Download or read book Rwanda Means the Universe written by Louise Mushikiwabo and published by St. Martin's Press. This book was released on 2007-04-01 with total page 400 pages. Available in PDF, EPUB and Kindle. Book excerpt: Mushikiwabo is a Rwandan working as a translator in Washington when she learns that most of her family back home has been killed in a conspiracy meticulously planned by the state. First comes shock, then aftershock, three months of it, during which her worst fears are confirmed: The same state apparatus has duped millions of Rwandans into butchering nearly a million of their neighbors. Years earlier, her brother Lando wrote her a letter she never got until now. Urged on by it, she rummages into their farm childhood, and into family corners alternately dark, loving, and humorous. She searches for stray mementos of the lost, then for their roots. What she finds is that and more---hints, roots, of the 1994 crime that killed her family. Her narrative takes the reader on a journey from the days the world and Rwanda discovered each other back to colonial period when pseudoscientific ideas about race put the nation on a highway bound for the 1994 genocide. Seven years of full-time collaboration by two writers---and the faith of family and friends---went into this emotionally charged work. Rwanda Means the Universe is at once a celebration of the lives of the lost and homage to their past, but it's no comfortable tribute. It's an expression of dogged hope in the face of modern evil.

In Praise of Blood

In Praise of Blood
Author :
Publisher : Vintage Canada
Total Pages : 298
Release :
ISBN-10 : 9780345812100
ISBN-13 : 0345812107
Rating : 4/5 (00 Downloads)

Book Synopsis In Praise of Blood by : Judi Rever

Download or read book In Praise of Blood written by Judi Rever and published by Vintage Canada.
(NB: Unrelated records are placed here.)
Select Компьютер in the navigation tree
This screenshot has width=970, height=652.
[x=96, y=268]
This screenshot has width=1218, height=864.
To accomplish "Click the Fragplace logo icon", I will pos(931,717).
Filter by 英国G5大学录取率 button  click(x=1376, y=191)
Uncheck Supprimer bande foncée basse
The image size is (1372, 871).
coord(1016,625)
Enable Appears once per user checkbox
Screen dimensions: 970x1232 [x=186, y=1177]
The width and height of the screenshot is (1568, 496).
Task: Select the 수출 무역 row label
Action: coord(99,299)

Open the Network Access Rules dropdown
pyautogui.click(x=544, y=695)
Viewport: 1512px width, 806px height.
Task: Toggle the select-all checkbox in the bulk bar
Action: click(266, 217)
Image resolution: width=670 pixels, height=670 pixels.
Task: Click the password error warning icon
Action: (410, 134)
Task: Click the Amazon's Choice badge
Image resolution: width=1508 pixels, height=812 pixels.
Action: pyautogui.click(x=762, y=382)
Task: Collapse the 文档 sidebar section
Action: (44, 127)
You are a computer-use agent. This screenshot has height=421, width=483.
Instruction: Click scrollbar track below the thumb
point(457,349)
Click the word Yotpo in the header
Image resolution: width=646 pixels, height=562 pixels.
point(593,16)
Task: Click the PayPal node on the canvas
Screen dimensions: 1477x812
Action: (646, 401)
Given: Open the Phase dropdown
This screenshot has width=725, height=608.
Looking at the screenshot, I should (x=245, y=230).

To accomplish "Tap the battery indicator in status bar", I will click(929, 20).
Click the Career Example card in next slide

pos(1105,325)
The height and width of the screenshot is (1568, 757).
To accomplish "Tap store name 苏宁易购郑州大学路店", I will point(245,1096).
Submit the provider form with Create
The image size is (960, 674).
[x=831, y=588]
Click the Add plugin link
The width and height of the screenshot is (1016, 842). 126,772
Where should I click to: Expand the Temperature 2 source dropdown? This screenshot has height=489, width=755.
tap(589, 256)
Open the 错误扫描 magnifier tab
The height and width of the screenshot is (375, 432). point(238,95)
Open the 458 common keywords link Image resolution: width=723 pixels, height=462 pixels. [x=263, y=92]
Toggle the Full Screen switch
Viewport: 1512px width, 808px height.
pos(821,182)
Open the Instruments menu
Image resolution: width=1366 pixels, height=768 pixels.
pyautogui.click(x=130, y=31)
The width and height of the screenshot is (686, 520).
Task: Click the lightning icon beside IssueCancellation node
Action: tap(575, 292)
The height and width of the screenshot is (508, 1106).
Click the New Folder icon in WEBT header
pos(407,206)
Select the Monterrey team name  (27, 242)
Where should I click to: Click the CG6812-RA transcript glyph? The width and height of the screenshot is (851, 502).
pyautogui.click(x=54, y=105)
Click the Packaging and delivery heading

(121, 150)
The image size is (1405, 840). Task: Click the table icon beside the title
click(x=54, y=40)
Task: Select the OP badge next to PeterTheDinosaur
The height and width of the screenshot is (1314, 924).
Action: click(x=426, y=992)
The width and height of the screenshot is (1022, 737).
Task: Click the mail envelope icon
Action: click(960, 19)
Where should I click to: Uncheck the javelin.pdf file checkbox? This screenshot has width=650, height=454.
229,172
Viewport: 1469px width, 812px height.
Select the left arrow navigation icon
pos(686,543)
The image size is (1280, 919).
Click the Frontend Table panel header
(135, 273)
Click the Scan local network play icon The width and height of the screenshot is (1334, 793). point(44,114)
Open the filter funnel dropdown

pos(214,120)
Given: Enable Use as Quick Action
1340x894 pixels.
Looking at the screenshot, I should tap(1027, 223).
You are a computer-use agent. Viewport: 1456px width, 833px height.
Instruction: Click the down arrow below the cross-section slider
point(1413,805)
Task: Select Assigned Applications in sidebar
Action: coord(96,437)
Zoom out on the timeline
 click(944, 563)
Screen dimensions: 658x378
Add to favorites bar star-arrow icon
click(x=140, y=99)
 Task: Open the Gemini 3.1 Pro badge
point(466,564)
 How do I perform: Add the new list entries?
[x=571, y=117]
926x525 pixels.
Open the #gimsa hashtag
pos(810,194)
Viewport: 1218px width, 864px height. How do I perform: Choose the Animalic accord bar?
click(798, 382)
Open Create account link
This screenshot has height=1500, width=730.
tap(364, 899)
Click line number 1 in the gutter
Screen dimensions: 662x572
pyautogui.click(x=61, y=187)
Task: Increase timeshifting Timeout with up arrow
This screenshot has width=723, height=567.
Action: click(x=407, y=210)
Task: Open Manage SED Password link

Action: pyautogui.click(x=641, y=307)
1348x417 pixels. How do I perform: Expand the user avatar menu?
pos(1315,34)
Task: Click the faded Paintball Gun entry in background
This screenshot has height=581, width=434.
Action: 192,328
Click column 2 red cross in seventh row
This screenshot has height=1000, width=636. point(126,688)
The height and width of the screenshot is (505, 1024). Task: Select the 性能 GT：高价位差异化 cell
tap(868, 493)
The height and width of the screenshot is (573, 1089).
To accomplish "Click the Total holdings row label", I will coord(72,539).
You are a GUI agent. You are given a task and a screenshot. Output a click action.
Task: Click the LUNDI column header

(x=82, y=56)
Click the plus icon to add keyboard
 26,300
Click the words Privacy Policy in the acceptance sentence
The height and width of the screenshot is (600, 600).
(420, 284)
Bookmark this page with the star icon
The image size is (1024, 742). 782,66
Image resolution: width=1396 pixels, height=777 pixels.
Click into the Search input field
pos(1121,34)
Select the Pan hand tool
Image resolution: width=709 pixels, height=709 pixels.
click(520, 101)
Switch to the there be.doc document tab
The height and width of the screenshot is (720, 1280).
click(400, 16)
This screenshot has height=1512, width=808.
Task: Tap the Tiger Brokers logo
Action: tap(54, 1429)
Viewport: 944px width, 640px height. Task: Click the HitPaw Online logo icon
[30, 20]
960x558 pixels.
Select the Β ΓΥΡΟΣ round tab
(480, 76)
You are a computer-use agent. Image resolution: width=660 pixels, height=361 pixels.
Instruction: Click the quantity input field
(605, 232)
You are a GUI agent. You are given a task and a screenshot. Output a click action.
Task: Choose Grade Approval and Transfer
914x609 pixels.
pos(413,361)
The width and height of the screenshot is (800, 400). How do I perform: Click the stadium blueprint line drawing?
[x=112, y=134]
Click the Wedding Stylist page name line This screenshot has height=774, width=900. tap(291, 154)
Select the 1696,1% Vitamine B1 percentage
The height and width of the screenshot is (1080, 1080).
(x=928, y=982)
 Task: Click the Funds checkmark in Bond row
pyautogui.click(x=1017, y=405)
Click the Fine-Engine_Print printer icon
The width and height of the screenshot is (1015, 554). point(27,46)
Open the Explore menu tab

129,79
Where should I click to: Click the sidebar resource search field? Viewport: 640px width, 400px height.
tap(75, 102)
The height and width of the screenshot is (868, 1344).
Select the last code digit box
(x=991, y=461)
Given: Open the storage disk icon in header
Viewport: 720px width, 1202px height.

This book was released on 2020-02-18 with total page 298 pages. Available in PDF, EPUB and Kindle. Book excerpt: A FINALIST FOR THE HILARY WESTON WRITERS' TRUST PRIZE: A stunning work of investigative reporting by a Canadian journalist who has risked her own life to bring us a deeply disturbing history of the Rwandan genocide that takes the true measure of Rwandan head of state Paul Kagame. Through unparalleled interviews with RPF defectors, former soldiers and atrocity survivors, supported by documents leaked from a UN court, Judi Rever brings us the complete history of the Rwandan genocide. Considered by the international community to be the saviours who ended the Hutu slaughter of innocent Tutsis, Kagame and his rebel forces were also killing, in quiet and in the dark, as ruthlessly as the Hutu genocidaire were killing in daylight. The reason why the larger world community hasn't recognized this truth? Kagame and his top commanders effectively covered their tracks and, post-genocide, rallied world guilt and played the heroes in order to attract funds to rebuild Rwanda and to maintain and extend the Tutsi sphere of influence in the region. Judi Rever, who has followed the story since 1997, has marshalled irrefutable evidence to show that Kagame's own troops shot down the presidential plane on April 6, 1994--the act that put the match to the genocidal flame. And she proves, without a shadow of doubt, that as Kagame and his forces slowly advanced on the capital of Kigali, they were ethnically cleansing the country of Hutu men, women and children in order that returning Tutsi settlers, displaced since the early '60s, would have homes and land. This book is heartbreaking, chilling and necessary.